Start of INFORMATION SHOWN

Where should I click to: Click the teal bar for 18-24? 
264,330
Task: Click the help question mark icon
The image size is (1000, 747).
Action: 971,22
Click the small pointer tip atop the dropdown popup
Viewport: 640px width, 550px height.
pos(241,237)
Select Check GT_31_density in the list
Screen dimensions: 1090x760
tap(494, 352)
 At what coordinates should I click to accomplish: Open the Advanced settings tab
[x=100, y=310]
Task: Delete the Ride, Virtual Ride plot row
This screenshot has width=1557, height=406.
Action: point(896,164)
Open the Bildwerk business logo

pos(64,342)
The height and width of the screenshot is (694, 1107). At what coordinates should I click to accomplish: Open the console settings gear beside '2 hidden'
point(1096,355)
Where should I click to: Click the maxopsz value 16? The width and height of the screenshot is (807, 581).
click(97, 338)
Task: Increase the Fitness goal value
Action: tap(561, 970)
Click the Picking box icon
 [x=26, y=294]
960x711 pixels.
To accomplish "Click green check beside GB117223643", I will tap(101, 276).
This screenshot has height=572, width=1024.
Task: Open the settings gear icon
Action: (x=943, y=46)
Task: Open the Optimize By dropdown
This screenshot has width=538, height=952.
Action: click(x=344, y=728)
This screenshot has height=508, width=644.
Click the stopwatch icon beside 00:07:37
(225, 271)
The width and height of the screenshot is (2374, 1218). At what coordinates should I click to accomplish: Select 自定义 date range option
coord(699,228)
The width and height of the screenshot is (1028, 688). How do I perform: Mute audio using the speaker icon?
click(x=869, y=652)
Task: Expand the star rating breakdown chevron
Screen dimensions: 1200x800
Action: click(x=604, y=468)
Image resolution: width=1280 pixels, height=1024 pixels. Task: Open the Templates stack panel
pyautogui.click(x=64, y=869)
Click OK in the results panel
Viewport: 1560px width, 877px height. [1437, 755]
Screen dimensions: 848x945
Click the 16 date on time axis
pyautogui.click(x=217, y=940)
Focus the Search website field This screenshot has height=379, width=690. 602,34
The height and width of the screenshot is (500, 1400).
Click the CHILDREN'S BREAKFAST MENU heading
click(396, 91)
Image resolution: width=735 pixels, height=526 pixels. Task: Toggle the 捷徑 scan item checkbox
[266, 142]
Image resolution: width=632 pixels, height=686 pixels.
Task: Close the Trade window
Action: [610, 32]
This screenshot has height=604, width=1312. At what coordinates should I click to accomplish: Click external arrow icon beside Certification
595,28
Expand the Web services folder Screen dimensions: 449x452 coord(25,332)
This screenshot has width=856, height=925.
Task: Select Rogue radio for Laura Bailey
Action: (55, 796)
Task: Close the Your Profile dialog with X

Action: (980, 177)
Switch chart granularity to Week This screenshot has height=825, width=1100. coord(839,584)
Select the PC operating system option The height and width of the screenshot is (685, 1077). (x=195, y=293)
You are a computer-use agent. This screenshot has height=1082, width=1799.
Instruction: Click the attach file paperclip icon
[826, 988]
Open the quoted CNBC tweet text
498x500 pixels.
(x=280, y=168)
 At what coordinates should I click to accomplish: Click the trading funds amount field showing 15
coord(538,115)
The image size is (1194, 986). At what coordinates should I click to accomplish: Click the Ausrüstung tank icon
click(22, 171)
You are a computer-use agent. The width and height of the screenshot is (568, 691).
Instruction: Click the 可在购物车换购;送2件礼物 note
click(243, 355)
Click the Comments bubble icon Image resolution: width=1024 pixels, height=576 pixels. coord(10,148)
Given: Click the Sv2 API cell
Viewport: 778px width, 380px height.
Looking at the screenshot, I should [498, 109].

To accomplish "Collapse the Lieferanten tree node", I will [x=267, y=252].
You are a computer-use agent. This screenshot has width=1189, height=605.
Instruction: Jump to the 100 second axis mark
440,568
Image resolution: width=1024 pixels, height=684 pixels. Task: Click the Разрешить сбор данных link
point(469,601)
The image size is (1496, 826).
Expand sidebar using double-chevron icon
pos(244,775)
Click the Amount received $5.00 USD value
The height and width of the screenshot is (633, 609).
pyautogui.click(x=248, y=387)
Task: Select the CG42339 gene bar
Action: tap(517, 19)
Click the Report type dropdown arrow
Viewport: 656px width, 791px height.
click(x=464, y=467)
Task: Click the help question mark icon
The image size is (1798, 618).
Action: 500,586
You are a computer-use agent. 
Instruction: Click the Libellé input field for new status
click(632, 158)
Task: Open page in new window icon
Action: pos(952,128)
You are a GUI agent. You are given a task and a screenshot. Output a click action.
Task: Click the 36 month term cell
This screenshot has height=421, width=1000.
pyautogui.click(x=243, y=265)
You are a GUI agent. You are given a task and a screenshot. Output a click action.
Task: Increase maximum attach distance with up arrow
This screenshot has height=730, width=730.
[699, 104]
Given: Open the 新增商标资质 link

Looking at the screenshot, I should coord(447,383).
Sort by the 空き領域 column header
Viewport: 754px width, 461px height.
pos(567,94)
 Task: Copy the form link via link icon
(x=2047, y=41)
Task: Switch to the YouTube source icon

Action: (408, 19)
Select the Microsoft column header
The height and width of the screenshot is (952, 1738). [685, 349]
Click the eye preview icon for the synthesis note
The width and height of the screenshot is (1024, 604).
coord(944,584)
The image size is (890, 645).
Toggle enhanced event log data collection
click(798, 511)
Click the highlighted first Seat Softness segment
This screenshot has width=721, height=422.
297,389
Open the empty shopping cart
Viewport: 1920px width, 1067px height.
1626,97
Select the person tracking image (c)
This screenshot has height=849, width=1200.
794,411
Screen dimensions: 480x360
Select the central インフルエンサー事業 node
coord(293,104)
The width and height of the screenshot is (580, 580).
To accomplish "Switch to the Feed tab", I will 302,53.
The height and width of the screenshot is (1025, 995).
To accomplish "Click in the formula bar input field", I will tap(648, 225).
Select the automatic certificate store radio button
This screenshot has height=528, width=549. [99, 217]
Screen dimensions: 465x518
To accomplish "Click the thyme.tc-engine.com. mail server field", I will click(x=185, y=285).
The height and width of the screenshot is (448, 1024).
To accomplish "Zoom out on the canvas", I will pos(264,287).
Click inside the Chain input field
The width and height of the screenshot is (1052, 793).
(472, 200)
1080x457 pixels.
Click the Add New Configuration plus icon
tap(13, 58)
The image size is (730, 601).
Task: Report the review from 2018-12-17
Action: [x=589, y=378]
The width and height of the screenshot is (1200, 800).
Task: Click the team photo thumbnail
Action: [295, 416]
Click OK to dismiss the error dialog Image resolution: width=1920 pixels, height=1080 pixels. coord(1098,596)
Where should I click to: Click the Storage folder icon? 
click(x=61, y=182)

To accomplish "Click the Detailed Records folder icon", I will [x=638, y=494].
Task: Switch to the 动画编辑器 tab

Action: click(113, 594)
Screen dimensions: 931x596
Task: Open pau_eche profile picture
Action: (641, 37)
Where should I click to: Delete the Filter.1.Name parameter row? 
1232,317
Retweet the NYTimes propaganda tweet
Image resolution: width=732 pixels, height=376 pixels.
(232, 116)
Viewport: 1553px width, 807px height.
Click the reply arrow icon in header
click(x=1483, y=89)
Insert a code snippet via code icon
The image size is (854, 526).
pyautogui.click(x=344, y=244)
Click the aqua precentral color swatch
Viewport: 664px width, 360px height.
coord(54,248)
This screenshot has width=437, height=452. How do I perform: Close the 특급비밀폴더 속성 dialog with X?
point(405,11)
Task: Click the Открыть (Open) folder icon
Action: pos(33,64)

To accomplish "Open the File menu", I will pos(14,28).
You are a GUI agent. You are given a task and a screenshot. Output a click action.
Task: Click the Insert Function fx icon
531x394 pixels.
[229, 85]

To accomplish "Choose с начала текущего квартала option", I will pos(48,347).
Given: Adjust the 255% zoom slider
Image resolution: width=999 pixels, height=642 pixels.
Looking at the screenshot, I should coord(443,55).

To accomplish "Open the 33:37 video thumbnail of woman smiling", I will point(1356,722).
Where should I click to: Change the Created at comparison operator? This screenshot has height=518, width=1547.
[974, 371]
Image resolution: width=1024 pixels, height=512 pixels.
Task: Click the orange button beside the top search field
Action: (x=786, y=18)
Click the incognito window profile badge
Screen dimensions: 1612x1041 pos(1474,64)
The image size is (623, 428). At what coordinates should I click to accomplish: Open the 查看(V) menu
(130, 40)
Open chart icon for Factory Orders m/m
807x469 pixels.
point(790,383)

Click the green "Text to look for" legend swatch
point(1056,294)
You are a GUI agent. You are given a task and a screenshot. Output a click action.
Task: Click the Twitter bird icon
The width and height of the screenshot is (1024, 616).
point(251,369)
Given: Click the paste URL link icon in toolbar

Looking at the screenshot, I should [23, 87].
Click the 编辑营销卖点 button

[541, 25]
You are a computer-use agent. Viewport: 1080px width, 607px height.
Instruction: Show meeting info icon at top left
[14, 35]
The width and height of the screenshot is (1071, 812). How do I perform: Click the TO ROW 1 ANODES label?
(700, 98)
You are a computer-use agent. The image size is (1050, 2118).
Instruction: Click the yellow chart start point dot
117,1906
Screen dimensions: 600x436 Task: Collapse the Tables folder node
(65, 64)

End of INFORMATION SHOWN

**EXERCISE PROMPT**
From the line holding "960x711 pixels." to the line holding "This screenshot has height=508, width=644.", inclusive, restate each line above exactly as written.

**ANSWER SPACE**
960x711 pixels.
To accomplish "Click green check beside GB117223643", I will tap(101, 276).
This screenshot has height=572, width=1024.
Task: Open the settings gear icon
Action: (x=943, y=46)
Task: Open the Optimize By dropdown
This screenshot has width=538, height=952.
Action: click(x=344, y=728)
This screenshot has height=508, width=644.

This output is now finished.